§ **TASK TO CARRY OUT**
List every dollar amount that appears in the New Mexico governor's race text below, in the order it appears.
-------- SELECTED TEXT --------
SP: Pearce is an oil and gas guy, and there's little indication he would shift away from it to a large degree. His website's energy policy section is one paragraph long and says he supports all forms of energy generation. Believes "the human is the first and most important part of the environment."

Wages

MLG: Calls for an immediate raise of the minimum wage to $10 statewide, then to $12 in four years, with future indexing of the minimum wage to inflation. "You have to protect [low-income] benefits and support those individuals by making sure they have a meaningful wage that can keep those benefits until they're stable enough to move off of them."

SP: Does not support increasing the minimum wage. Would incentivize businesses to move into high-poverty areas "where the people have shown the capacity to be trained to become good employees." He says, "If you want to help people, you need to grow the economy. … You can't pay more just because you want to. Your bottom line has to support it."

Public Safety

MLG: Wants to increase collaboration and intelligence sharing among law enforcement agencies. Favors a statewide ban on semi-automatic assault-style rifles and high-capacity magazines and banning gun ownership for people with domestic violence convictions.

SP: Has said that he wants to hold more convicted criminals in prison. Has not offered many specifics, focusing instead on recidivism programs for housing and employment for recently released former inmates. Also favors shifting mental and behavioral health funding from prisons to treatment programs.

See where the candidates stand on cannabis.

MONEY: A look at the campaign war chests

It takes a lot of money to run for governor. Michelle Lujan Grisham has raised $7.8 million and Steve Pearce $4.3 million, as of Oct. 1. That's a big difference, but it plays smaller.

Lujan Grisham has spent a lot, and has $782,000 on hand. Pearce hasn't had to shell out as much, and still has $1.25 million squirreled away. This is a contest to see who can finish with the most votes, not the most money, but that cash on hand gives Pearce money for a final publicity push.

As has been well-publicized, Steve Pearce won a lawsuit against the secretary of state, enabling him to transfer more than $917,000 from his congressional campaign account to his campaign for New Mexico governor. That and the lack of a primary opponent have given Pearce a sizeable financial boost in the race.
-------- SUPPLIED MATERIAL --------
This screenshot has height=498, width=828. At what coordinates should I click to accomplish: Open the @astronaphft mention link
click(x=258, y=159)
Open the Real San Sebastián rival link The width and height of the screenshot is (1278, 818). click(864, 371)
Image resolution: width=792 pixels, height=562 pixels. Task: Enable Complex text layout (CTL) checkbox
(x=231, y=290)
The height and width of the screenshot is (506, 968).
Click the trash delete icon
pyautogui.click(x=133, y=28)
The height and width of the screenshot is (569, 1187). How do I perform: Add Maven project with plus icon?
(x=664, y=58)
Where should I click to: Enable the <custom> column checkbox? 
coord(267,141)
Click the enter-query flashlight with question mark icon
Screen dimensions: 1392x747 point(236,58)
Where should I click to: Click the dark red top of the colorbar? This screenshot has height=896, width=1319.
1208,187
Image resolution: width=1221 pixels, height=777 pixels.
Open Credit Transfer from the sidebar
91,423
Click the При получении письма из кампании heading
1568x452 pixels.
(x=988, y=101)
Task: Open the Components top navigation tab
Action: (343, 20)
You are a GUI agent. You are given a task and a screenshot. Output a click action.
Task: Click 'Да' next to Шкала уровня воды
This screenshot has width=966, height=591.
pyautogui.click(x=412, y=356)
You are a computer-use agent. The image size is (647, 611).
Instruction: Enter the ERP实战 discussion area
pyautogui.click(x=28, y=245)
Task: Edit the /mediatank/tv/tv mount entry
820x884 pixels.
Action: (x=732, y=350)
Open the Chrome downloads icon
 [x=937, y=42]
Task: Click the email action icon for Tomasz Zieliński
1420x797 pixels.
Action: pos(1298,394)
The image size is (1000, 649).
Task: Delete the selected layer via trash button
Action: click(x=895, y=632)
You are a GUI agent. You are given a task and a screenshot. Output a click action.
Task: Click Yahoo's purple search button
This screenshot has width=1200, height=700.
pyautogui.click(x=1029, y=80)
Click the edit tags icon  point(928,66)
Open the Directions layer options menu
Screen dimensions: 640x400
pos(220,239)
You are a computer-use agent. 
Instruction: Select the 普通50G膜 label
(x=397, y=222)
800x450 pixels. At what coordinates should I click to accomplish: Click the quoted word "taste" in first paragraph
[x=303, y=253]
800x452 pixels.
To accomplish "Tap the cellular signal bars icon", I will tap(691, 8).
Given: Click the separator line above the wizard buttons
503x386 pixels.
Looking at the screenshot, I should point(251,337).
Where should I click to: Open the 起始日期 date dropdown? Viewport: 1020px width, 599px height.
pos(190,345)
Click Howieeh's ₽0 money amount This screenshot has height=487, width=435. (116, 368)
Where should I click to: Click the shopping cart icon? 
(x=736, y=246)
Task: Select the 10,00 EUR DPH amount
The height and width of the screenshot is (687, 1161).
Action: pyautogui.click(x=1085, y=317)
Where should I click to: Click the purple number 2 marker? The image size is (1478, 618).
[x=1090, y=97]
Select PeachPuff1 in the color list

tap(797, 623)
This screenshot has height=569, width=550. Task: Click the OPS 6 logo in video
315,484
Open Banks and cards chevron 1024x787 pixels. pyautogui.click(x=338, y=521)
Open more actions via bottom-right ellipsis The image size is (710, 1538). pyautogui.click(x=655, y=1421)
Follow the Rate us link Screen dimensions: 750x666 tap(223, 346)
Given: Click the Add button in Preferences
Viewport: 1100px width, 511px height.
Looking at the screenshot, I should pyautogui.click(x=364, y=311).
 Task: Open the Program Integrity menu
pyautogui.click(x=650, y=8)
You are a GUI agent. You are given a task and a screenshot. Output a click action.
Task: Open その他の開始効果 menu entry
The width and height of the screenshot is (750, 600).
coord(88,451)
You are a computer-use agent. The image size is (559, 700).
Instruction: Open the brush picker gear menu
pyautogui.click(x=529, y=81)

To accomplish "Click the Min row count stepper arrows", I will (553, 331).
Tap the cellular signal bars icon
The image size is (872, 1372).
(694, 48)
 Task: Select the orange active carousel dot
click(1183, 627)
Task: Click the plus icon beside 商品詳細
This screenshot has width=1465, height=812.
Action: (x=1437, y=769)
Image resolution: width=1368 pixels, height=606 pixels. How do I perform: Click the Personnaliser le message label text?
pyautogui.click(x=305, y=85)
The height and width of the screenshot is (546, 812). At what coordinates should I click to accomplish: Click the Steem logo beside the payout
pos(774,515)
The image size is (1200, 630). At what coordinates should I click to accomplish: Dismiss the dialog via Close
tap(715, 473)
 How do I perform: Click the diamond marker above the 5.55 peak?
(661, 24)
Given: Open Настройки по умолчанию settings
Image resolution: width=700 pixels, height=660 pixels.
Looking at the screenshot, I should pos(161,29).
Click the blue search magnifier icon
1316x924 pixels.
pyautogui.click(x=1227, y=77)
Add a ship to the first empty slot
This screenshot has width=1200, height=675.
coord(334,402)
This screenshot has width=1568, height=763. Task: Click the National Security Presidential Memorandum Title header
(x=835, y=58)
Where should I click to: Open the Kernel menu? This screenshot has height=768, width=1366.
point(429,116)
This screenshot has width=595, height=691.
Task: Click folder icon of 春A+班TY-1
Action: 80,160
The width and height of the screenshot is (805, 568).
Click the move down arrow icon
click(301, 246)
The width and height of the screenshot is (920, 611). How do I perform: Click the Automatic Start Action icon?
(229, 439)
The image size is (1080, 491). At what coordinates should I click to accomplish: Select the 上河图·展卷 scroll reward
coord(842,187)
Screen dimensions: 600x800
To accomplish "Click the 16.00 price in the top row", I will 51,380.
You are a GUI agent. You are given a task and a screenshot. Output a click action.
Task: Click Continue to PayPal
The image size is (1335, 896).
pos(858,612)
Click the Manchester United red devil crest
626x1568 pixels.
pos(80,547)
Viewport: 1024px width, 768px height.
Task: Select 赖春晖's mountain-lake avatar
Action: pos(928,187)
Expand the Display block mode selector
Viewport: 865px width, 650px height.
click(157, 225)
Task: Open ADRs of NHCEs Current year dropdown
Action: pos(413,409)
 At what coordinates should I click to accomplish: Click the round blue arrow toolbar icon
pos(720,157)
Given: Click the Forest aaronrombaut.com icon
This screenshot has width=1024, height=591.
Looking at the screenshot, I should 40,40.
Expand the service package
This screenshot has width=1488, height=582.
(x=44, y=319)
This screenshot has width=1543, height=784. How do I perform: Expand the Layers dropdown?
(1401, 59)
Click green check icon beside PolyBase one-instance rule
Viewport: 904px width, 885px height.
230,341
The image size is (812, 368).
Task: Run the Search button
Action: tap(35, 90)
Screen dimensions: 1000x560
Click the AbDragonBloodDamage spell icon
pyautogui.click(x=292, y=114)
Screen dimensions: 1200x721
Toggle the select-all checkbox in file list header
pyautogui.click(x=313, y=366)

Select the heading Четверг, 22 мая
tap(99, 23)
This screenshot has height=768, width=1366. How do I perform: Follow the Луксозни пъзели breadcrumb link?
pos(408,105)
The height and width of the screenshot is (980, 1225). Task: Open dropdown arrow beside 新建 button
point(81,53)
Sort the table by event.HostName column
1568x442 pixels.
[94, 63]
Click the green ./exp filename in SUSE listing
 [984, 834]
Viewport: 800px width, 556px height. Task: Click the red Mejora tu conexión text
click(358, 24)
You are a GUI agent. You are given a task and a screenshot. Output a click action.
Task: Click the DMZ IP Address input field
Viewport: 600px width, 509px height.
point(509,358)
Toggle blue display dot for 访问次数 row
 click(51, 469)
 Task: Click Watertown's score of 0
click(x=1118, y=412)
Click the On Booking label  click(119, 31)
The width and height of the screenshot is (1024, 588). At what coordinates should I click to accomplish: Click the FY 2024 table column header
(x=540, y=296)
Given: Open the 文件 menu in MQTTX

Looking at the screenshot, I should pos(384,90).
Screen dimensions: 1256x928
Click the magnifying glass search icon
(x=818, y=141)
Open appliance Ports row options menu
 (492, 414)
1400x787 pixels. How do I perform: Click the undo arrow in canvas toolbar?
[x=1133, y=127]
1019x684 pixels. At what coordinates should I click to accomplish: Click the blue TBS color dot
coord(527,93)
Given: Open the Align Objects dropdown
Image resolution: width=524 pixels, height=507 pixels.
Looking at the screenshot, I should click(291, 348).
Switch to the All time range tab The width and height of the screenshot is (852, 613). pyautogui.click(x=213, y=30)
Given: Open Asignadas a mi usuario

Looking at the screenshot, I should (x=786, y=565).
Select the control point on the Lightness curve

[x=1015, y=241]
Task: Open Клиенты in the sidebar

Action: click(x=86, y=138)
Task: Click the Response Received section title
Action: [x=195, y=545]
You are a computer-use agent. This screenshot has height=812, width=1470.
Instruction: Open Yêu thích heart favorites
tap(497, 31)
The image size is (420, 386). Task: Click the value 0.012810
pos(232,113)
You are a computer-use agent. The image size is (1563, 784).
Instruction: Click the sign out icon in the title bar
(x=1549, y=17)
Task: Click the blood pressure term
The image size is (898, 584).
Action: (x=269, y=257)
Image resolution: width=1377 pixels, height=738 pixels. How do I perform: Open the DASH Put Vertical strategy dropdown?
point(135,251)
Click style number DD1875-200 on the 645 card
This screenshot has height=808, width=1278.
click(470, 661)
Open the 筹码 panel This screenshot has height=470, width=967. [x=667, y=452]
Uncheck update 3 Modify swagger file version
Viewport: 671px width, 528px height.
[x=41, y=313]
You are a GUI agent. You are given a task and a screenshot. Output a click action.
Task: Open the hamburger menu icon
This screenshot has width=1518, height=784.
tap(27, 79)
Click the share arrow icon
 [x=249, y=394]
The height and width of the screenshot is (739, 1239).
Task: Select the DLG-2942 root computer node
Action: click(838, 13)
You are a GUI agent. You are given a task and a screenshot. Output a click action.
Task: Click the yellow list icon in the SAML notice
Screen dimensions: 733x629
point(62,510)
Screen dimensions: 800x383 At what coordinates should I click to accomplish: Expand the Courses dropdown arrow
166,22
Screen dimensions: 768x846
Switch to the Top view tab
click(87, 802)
--------
§ **ANSWER BOX**
$10
$12
$7.8 million
$4.3 million
$782,000
$1.25 million
$917,000